_Prompt_:
State the number of lines in the entries below where the string "fullscreen" occurs, and omit everything else.

_Data shown_:
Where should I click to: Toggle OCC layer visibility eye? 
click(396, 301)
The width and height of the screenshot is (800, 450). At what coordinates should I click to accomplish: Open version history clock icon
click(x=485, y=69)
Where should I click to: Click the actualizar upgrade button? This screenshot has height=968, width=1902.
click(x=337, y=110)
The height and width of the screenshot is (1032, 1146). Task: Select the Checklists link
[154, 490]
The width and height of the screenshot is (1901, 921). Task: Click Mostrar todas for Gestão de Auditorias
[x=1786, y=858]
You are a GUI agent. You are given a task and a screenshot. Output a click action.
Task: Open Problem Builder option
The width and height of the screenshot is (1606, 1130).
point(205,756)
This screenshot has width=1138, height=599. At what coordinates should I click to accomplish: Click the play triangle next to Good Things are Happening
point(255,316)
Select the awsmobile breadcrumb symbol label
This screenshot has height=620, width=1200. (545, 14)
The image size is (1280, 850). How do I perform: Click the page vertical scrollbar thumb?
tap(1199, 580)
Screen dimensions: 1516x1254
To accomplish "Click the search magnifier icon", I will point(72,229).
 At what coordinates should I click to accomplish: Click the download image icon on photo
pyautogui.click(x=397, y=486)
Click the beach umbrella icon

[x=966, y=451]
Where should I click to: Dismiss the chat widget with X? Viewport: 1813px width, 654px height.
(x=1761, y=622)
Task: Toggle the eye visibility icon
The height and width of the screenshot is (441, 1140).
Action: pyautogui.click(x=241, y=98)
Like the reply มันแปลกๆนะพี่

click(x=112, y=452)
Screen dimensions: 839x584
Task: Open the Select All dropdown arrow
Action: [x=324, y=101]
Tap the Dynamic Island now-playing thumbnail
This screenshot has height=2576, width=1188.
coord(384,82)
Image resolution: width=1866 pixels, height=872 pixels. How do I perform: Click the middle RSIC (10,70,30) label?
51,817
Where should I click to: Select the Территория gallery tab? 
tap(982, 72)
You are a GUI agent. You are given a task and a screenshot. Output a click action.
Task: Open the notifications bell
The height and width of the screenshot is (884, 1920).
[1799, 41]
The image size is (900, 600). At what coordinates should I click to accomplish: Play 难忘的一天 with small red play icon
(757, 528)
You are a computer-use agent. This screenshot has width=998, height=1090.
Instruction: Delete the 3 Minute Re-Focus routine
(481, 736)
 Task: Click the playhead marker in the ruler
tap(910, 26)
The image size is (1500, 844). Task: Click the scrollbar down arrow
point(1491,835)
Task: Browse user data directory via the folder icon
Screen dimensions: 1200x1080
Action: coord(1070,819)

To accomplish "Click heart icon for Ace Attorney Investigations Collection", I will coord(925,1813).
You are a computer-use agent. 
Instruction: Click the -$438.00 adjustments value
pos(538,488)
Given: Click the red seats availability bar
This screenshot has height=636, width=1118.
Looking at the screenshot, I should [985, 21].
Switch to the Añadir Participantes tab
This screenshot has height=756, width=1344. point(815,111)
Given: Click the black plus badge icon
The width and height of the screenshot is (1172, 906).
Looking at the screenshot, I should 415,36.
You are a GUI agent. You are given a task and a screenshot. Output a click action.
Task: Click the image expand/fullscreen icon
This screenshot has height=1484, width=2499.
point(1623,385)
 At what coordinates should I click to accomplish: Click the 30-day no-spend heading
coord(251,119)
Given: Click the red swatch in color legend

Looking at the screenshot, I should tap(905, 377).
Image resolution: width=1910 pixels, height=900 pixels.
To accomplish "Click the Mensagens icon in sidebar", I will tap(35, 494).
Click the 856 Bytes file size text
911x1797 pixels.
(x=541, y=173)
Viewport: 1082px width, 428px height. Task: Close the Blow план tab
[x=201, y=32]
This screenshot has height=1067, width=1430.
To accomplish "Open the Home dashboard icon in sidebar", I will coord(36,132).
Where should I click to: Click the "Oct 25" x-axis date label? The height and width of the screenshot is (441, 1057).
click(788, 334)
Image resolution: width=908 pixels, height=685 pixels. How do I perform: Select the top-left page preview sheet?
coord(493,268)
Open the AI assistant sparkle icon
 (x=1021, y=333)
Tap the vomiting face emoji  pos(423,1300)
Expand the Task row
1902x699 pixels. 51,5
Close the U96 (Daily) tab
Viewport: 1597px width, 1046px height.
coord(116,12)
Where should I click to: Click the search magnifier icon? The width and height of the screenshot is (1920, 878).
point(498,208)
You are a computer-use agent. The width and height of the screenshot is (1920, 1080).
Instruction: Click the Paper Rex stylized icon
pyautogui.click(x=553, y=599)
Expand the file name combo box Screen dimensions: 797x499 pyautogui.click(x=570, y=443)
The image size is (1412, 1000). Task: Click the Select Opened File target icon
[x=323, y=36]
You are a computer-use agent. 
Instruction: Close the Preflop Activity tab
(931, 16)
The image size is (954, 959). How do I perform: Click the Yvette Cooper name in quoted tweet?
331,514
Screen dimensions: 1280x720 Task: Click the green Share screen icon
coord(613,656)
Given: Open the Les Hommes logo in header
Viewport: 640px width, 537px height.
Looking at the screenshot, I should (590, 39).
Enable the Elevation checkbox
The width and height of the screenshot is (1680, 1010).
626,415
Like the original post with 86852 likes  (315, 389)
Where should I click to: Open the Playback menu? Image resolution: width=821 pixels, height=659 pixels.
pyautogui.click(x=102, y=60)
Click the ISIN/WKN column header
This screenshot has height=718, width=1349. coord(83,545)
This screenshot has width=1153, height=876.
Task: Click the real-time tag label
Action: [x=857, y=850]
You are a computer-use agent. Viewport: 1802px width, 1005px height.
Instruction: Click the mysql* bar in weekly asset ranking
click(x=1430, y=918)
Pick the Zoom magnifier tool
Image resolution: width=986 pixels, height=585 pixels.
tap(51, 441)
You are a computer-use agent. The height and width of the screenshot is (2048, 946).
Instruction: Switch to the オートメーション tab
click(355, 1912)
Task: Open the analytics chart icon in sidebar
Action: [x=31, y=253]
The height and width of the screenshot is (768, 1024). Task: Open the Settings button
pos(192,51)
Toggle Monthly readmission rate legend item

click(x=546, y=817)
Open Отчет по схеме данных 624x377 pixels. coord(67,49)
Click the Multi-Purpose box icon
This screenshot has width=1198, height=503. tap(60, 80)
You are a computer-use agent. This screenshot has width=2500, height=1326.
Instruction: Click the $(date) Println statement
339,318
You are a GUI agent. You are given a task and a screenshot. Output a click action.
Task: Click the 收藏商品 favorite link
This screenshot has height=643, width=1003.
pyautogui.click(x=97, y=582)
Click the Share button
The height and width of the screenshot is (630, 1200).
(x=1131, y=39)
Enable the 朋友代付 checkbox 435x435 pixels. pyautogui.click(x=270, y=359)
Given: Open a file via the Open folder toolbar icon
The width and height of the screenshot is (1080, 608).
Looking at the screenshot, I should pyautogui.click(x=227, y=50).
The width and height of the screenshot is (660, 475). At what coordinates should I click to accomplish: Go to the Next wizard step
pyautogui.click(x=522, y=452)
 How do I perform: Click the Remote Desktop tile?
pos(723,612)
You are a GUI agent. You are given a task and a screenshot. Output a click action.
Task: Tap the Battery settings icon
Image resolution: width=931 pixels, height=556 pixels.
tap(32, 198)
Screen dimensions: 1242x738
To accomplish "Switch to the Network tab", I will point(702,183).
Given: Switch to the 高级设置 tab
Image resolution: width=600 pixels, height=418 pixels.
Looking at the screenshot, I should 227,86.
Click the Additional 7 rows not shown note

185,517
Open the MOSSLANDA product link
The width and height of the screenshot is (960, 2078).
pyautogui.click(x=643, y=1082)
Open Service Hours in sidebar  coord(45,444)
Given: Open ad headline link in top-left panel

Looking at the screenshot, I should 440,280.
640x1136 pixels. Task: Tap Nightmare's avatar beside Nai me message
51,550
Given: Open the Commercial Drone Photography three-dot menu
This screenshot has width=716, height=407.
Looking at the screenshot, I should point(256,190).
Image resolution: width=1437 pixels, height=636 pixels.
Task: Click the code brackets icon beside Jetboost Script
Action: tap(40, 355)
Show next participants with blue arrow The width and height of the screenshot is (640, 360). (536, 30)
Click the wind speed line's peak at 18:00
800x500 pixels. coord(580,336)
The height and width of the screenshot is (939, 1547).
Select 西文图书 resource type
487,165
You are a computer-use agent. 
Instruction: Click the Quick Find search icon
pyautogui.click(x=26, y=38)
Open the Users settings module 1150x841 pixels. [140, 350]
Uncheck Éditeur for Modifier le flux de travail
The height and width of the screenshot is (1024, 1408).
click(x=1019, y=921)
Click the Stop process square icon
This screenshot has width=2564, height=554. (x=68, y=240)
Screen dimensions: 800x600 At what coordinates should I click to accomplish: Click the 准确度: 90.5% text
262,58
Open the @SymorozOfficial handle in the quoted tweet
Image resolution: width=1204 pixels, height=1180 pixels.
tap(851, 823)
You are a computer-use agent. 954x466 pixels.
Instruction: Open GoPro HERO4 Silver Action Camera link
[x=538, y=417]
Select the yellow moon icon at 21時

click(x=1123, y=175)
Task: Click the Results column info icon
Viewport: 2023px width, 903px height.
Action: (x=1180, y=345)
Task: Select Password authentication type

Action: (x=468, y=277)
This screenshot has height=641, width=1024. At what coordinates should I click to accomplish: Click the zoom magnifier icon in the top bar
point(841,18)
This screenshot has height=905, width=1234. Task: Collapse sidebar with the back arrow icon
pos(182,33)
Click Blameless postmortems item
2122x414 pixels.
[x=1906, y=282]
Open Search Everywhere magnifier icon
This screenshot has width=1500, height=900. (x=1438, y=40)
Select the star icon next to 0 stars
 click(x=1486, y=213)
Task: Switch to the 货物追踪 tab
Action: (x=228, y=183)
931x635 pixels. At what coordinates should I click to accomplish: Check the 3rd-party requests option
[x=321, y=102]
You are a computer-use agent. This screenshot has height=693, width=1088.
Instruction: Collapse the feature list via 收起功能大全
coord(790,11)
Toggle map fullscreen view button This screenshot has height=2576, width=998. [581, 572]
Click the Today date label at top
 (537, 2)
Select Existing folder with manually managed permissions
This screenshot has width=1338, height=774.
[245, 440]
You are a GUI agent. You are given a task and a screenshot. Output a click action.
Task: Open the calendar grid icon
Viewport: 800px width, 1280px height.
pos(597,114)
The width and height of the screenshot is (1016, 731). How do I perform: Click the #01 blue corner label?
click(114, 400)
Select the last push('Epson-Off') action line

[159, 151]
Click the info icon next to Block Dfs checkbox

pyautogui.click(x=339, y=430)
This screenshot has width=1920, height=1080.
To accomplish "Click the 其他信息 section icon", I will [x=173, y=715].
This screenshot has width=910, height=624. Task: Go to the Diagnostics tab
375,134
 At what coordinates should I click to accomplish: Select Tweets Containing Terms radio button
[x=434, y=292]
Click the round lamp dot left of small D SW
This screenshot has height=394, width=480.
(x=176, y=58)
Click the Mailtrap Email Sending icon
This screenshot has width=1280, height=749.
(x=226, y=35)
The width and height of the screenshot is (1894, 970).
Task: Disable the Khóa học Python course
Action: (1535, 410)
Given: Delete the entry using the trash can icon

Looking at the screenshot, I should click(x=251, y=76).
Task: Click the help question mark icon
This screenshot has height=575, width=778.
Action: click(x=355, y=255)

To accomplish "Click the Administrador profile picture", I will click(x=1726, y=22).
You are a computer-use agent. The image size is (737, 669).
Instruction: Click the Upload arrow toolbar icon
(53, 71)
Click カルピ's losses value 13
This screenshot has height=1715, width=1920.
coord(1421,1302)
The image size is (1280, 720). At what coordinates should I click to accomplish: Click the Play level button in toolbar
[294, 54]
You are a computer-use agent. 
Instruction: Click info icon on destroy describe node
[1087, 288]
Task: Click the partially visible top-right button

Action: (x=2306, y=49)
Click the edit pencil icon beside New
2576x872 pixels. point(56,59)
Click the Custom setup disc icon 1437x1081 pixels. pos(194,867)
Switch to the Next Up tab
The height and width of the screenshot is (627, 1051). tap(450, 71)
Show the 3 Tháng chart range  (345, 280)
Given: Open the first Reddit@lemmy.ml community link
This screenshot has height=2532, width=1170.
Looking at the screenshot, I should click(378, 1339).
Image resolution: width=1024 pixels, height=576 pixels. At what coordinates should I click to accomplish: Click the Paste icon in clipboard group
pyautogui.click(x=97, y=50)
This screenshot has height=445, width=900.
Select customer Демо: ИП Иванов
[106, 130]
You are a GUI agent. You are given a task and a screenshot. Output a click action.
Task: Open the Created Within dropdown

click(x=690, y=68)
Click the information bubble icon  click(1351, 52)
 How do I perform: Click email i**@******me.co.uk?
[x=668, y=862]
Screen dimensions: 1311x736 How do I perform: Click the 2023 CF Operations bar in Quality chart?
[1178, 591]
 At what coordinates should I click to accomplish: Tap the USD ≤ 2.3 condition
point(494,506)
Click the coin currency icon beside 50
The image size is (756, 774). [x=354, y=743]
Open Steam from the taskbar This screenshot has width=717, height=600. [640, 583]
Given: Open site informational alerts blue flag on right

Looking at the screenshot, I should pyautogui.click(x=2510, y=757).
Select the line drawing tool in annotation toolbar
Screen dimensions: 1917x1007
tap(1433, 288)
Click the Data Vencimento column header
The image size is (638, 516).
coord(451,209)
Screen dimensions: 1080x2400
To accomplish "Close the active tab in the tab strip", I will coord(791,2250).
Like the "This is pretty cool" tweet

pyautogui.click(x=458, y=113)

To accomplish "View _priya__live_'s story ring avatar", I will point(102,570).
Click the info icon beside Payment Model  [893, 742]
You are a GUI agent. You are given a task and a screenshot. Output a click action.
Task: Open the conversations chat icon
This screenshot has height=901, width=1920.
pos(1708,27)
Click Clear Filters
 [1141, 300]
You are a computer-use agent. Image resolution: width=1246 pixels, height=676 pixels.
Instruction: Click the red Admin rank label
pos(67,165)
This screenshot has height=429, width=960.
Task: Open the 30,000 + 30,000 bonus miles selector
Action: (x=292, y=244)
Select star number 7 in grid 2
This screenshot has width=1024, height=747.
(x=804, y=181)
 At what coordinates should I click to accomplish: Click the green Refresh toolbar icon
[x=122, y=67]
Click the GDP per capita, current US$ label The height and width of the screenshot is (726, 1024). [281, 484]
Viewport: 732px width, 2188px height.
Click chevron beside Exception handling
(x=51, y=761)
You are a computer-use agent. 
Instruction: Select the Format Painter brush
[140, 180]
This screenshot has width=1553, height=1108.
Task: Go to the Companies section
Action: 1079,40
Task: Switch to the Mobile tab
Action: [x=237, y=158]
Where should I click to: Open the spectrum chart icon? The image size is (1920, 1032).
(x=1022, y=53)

_Solution to the exercise_:
2